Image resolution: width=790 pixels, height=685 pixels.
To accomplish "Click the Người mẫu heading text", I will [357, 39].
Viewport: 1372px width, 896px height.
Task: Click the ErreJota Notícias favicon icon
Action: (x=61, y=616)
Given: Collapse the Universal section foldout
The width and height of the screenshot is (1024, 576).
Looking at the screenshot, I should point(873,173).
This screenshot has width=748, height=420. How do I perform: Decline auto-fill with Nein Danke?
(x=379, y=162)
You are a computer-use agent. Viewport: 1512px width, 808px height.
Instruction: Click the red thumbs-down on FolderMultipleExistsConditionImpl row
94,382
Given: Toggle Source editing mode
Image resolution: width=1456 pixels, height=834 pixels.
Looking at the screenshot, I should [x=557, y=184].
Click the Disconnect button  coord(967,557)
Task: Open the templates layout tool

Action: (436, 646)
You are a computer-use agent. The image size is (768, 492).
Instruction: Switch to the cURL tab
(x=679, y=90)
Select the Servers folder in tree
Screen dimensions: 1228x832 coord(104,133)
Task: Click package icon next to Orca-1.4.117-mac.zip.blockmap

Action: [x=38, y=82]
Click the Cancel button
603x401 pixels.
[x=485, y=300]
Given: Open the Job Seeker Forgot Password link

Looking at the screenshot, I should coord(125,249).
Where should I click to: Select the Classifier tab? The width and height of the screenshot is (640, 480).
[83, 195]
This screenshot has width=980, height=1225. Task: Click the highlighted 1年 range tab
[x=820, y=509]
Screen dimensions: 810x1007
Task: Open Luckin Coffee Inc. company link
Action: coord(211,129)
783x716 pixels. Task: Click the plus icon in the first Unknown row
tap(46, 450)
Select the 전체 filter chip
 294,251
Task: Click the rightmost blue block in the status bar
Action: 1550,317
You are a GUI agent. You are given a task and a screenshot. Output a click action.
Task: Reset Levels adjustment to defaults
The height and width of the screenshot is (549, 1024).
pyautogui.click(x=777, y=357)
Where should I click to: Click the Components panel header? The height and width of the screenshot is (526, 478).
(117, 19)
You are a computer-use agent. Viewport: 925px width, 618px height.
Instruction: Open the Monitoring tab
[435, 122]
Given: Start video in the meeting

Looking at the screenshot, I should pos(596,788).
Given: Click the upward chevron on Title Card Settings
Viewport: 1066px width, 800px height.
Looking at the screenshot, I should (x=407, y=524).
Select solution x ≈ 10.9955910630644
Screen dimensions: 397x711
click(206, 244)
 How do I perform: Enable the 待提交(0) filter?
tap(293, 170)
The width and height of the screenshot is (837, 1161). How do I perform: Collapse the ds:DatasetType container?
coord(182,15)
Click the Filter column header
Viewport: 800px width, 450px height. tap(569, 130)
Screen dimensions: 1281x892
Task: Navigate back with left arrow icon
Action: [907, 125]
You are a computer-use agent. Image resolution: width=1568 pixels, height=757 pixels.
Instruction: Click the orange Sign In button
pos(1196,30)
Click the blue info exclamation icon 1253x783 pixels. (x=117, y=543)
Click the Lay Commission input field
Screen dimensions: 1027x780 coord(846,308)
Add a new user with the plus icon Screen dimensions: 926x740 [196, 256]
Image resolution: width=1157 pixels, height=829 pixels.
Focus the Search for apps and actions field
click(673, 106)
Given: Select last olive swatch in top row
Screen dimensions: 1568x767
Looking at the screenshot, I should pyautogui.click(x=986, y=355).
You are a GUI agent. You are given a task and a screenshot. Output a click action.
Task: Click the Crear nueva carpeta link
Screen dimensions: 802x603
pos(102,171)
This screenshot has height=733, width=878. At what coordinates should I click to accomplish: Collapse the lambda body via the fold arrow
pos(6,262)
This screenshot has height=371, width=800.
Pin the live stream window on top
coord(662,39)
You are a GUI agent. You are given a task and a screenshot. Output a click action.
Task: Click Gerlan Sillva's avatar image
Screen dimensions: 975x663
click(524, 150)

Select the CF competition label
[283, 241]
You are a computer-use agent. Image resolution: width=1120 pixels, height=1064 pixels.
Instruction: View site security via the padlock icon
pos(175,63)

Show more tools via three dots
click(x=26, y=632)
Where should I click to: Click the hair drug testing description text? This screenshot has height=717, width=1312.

==================================================

- _ACTIVITY_
Would you output every line of the listing exactly?

- _YOUR SOLUTION_
Image resolution: width=790 pixels, height=685 pixels.
To accomplish "Click the Người mẫu heading text", I will [357, 39].
Viewport: 1372px width, 896px height.
Task: Click the ErreJota Notícias favicon icon
Action: (x=61, y=616)
Given: Collapse the Universal section foldout
The width and height of the screenshot is (1024, 576).
Looking at the screenshot, I should point(873,173).
This screenshot has width=748, height=420. How do I perform: Decline auto-fill with Nein Danke?
(x=379, y=162)
You are a computer-use agent. Viewport: 1512px width, 808px height.
Instruction: Click the red thumbs-down on FolderMultipleExistsConditionImpl row
94,382
Given: Toggle Source editing mode
Image resolution: width=1456 pixels, height=834 pixels.
Looking at the screenshot, I should [x=557, y=184].
Click the Disconnect button  coord(967,557)
Task: Open the templates layout tool

Action: (436, 646)
You are a computer-use agent. The image size is (768, 492).
Instruction: Switch to the cURL tab
(x=679, y=90)
Select the Servers folder in tree
Screen dimensions: 1228x832 coord(104,133)
Task: Click package icon next to Orca-1.4.117-mac.zip.blockmap

Action: [x=38, y=82]
Click the Cancel button
603x401 pixels.
[x=485, y=300]
Given: Open the Job Seeker Forgot Password link

Looking at the screenshot, I should coord(125,249).
Where should I click to: Select the Classifier tab? The width and height of the screenshot is (640, 480).
[83, 195]
This screenshot has width=980, height=1225. Task: Click the highlighted 1年 range tab
[x=820, y=509]
Screen dimensions: 810x1007
Task: Open Luckin Coffee Inc. company link
Action: coord(211,129)
783x716 pixels. Task: Click the plus icon in the first Unknown row
tap(46, 450)
Select the 전체 filter chip
 294,251
Task: Click the rightmost blue block in the status bar
Action: 1550,317
You are a GUI agent. You are given a task and a screenshot. Output a click action.
Task: Reset Levels adjustment to defaults
The height and width of the screenshot is (549, 1024).
pyautogui.click(x=777, y=357)
Where should I click to: Click the Components panel header? The height and width of the screenshot is (526, 478).
(117, 19)
You are a computer-use agent. Viewport: 925px width, 618px height.
Instruction: Open the Monitoring tab
[435, 122]
Given: Start video in the meeting

Looking at the screenshot, I should pos(596,788).
Given: Click the upward chevron on Title Card Settings
Viewport: 1066px width, 800px height.
Looking at the screenshot, I should (x=407, y=524).
Select solution x ≈ 10.9955910630644
Screen dimensions: 397x711
click(206, 244)
 How do I perform: Enable the 待提交(0) filter?
tap(293, 170)
The width and height of the screenshot is (837, 1161). How do I perform: Collapse the ds:DatasetType container?
coord(182,15)
Click the Filter column header
Viewport: 800px width, 450px height. tap(569, 130)
Screen dimensions: 1281x892
Task: Navigate back with left arrow icon
Action: [907, 125]
You are a computer-use agent. Image resolution: width=1568 pixels, height=757 pixels.
Instruction: Click the orange Sign In button
pos(1196,30)
Click the blue info exclamation icon 1253x783 pixels. (x=117, y=543)
Click the Lay Commission input field
Screen dimensions: 1027x780 coord(846,308)
Add a new user with the plus icon Screen dimensions: 926x740 [196, 256]
Image resolution: width=1157 pixels, height=829 pixels.
Focus the Search for apps and actions field
click(673, 106)
Given: Select last olive swatch in top row
Screen dimensions: 1568x767
Looking at the screenshot, I should pyautogui.click(x=986, y=355).
You are a GUI agent. You are given a task and a screenshot. Output a click action.
Task: Click the Crear nueva carpeta link
Screen dimensions: 802x603
pos(102,171)
This screenshot has height=733, width=878. At what coordinates should I click to accomplish: Collapse the lambda body via the fold arrow
pos(6,262)
This screenshot has height=371, width=800.
Pin the live stream window on top
coord(662,39)
You are a GUI agent. You are given a task and a screenshot. Output a click action.
Task: Click Gerlan Sillva's avatar image
Screen dimensions: 975x663
click(524, 150)

Select the CF competition label
[283, 241]
You are a computer-use agent. Image resolution: width=1120 pixels, height=1064 pixels.
Instruction: View site security via the padlock icon
pos(175,63)

Show more tools via three dots
click(x=26, y=632)
Where should I click to: Click the hair drug testing description text? This screenshot has height=717, width=1312.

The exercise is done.